TEXT:
=== Begin Enclosure ===
Ethelwyn Manning (23 November 1885 – 1 June 1972) was the second Chief Librarian of the Frick Art Reference Library. During World War II, she assisted the Committee of the American Council of Learned Societies (ACLS) on Protection of Cultural Treasures in War Areas, later known as the Monuments, Fine Arts, and Archives program (MFAA).

==Education==

Manning graduated from Smith College in 1908 and the school of Library Science at Simmons College in 1911. She also studied at the Training School for Children's Librarians at the Carnegie Library, Pittsburgh.

==Career==

Manning began her career as a Children's Librarian at the Brooklyn Public Library in 1909. She subsequently held positions in the public libraries of Burlington, Iowa, Cedar Rapids, Iowa, and Milton, Massachusetts. In 1917, she was appointed Head Cataloger of the Amherst College Library in Massachusetts.
=== End Enclosure ===
PROVIDED DATA:
=== Begin Enclosure ===
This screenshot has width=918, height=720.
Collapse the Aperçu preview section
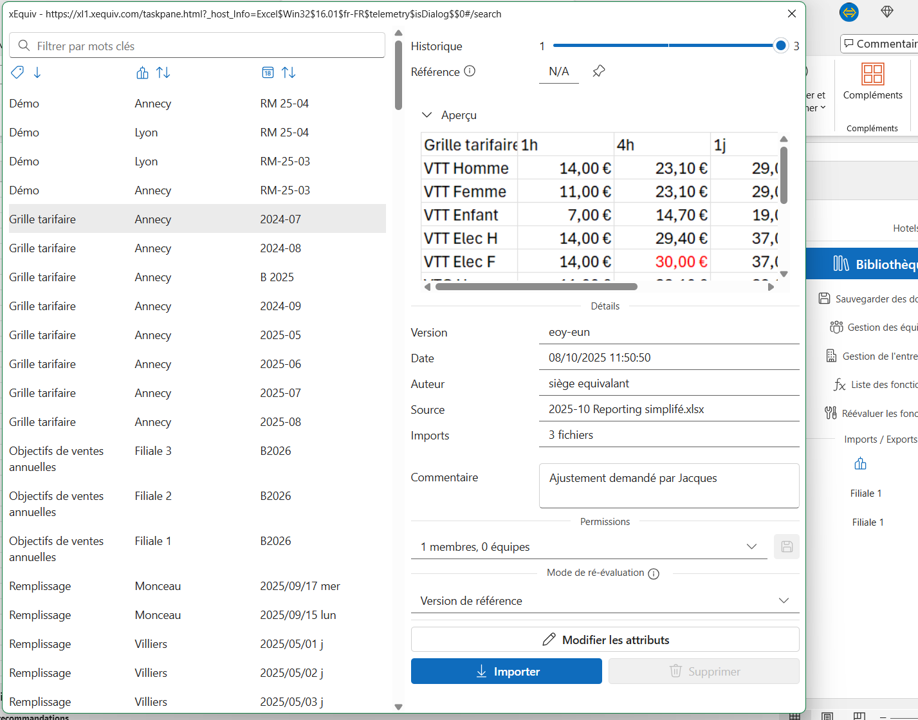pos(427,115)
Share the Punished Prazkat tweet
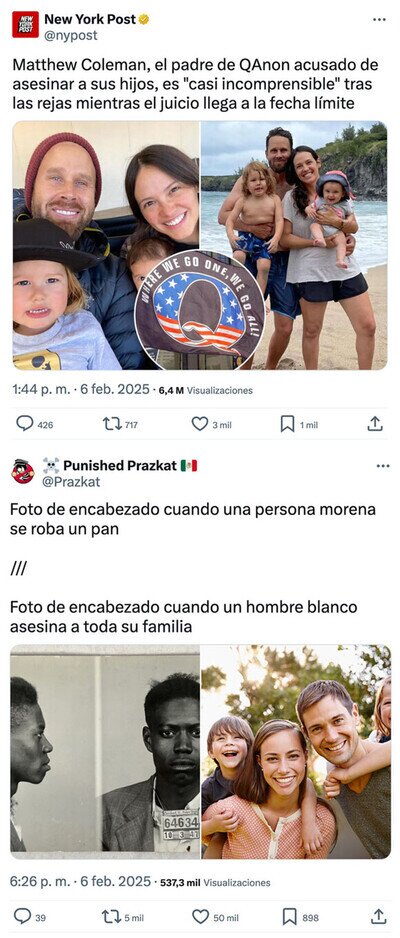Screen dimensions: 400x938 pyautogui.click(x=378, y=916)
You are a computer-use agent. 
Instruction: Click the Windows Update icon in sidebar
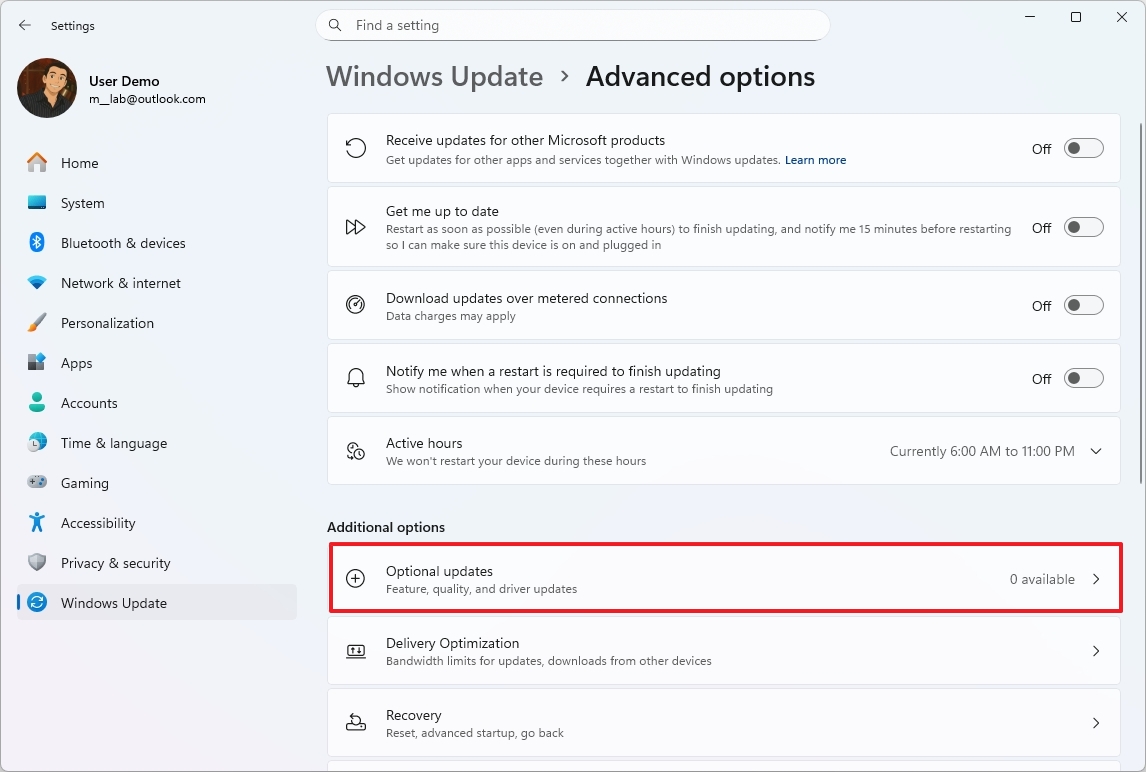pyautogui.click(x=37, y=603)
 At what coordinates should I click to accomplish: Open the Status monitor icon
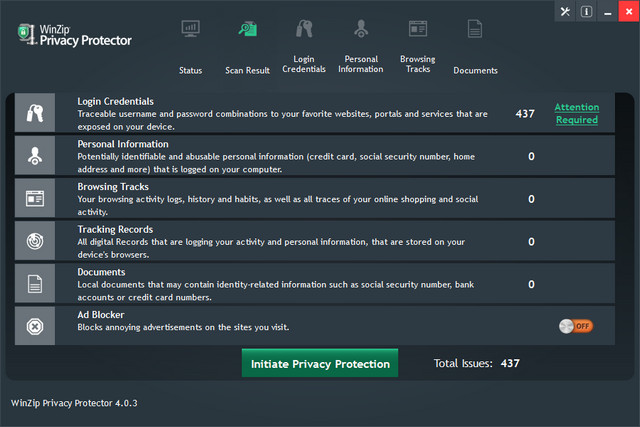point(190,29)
=== End Enclosure ===
=== Begin Enclosure ===
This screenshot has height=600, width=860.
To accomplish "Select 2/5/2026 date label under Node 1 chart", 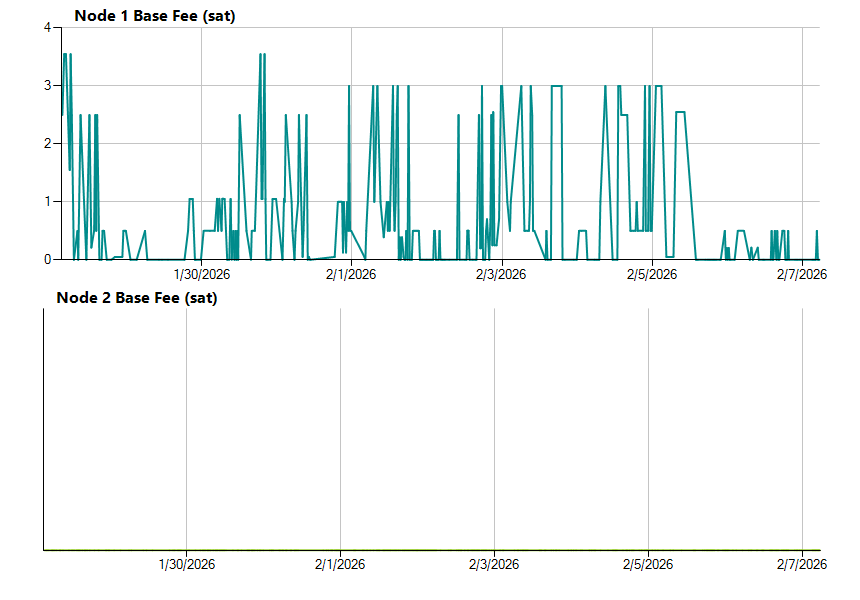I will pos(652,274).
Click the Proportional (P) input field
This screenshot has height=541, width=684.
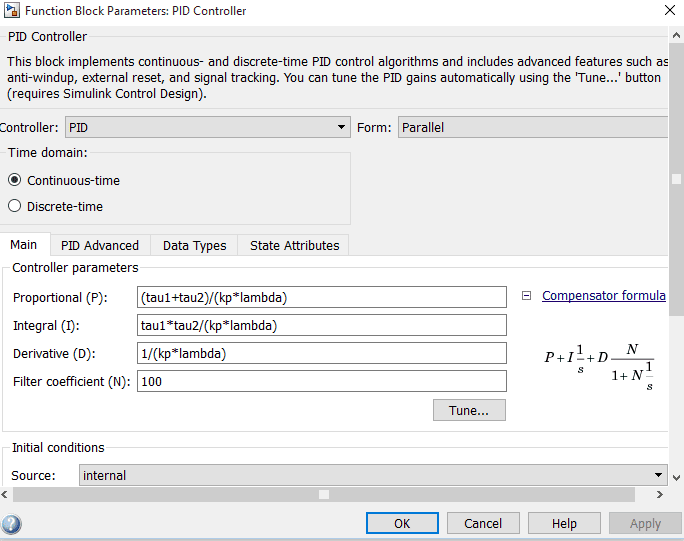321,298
=== End Enclosure ===
=== Begin Enclosure ===
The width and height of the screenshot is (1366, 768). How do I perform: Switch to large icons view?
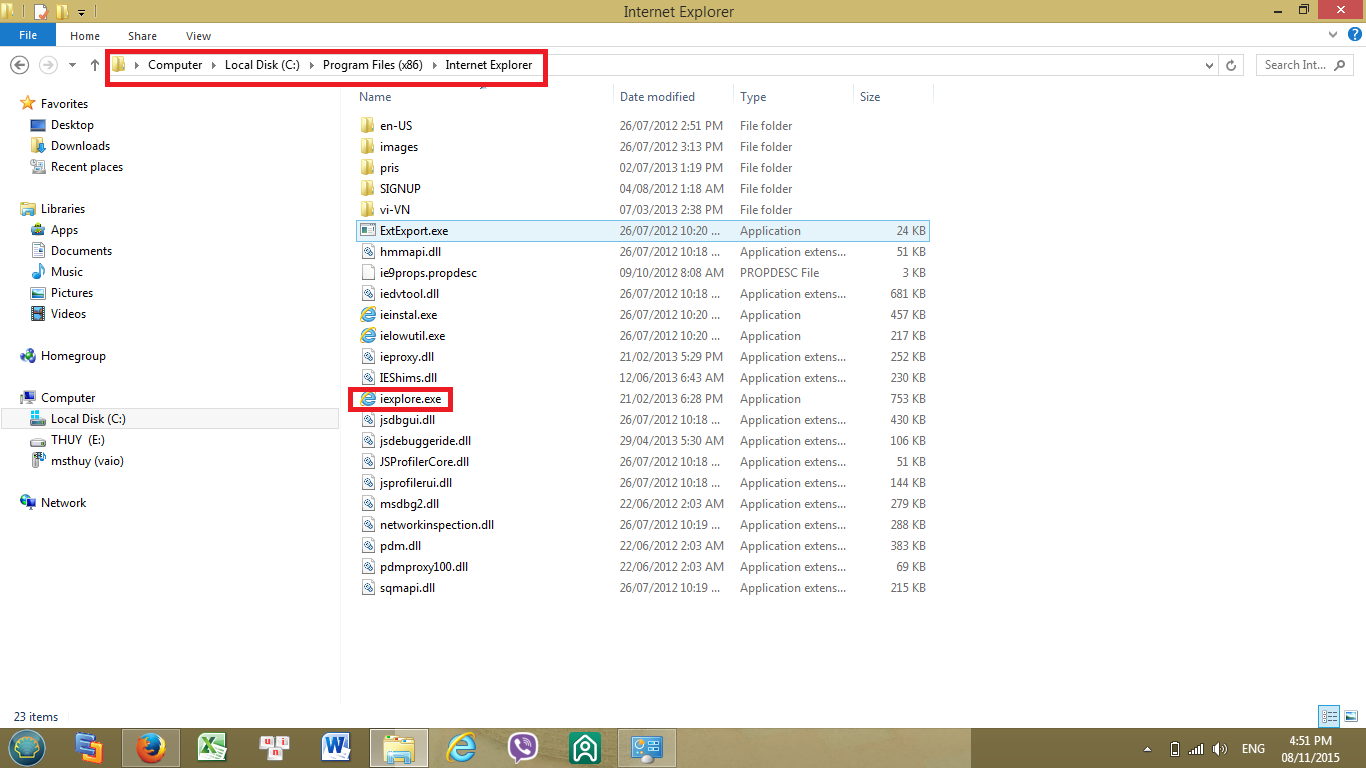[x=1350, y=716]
=== End Enclosure ===
TRY IT:
Write what follows in the text on Ethelwyn Manning, starting after its last sentence about her post at the Amherst College Library.

ANSWER:
In September 1924, Manning was appointed the second Chief Librarian of the Frick Art Reference Library, a research institute dedicated to promoting the study of art history and related subjects that had been founded four years earlier by Helen Clay Frick as a memorial to her father, the collector Henry Clay Frick. Manning worked at the Frick Art Reference Library for twenty-four years, overseeing the institution's transfer from its original location in a two and one-half story building at 6 East 71st Street to its present thirteen story building located at 10 East 71st Street. During World War II, when the Committee of the American Council of Learned Societies (ACLS) on Protection of Cultural Treasures in War Areas was in residence at the Library, she worked alongside art historians on the Committee to prepare maps detailing the location of art treasures and landmarks in war zones and in danger of Nazi plundering. Manning was also instrumental in developing the institution's collection of study photographs of works of art, acquiring thousands of reproductions from European photographers and hiring photographers in the United States to travel through the country and photograph inaccessible paintings in private collections. The resulting collection, which presently comprises more than one million images, documents the Western artistic tradition.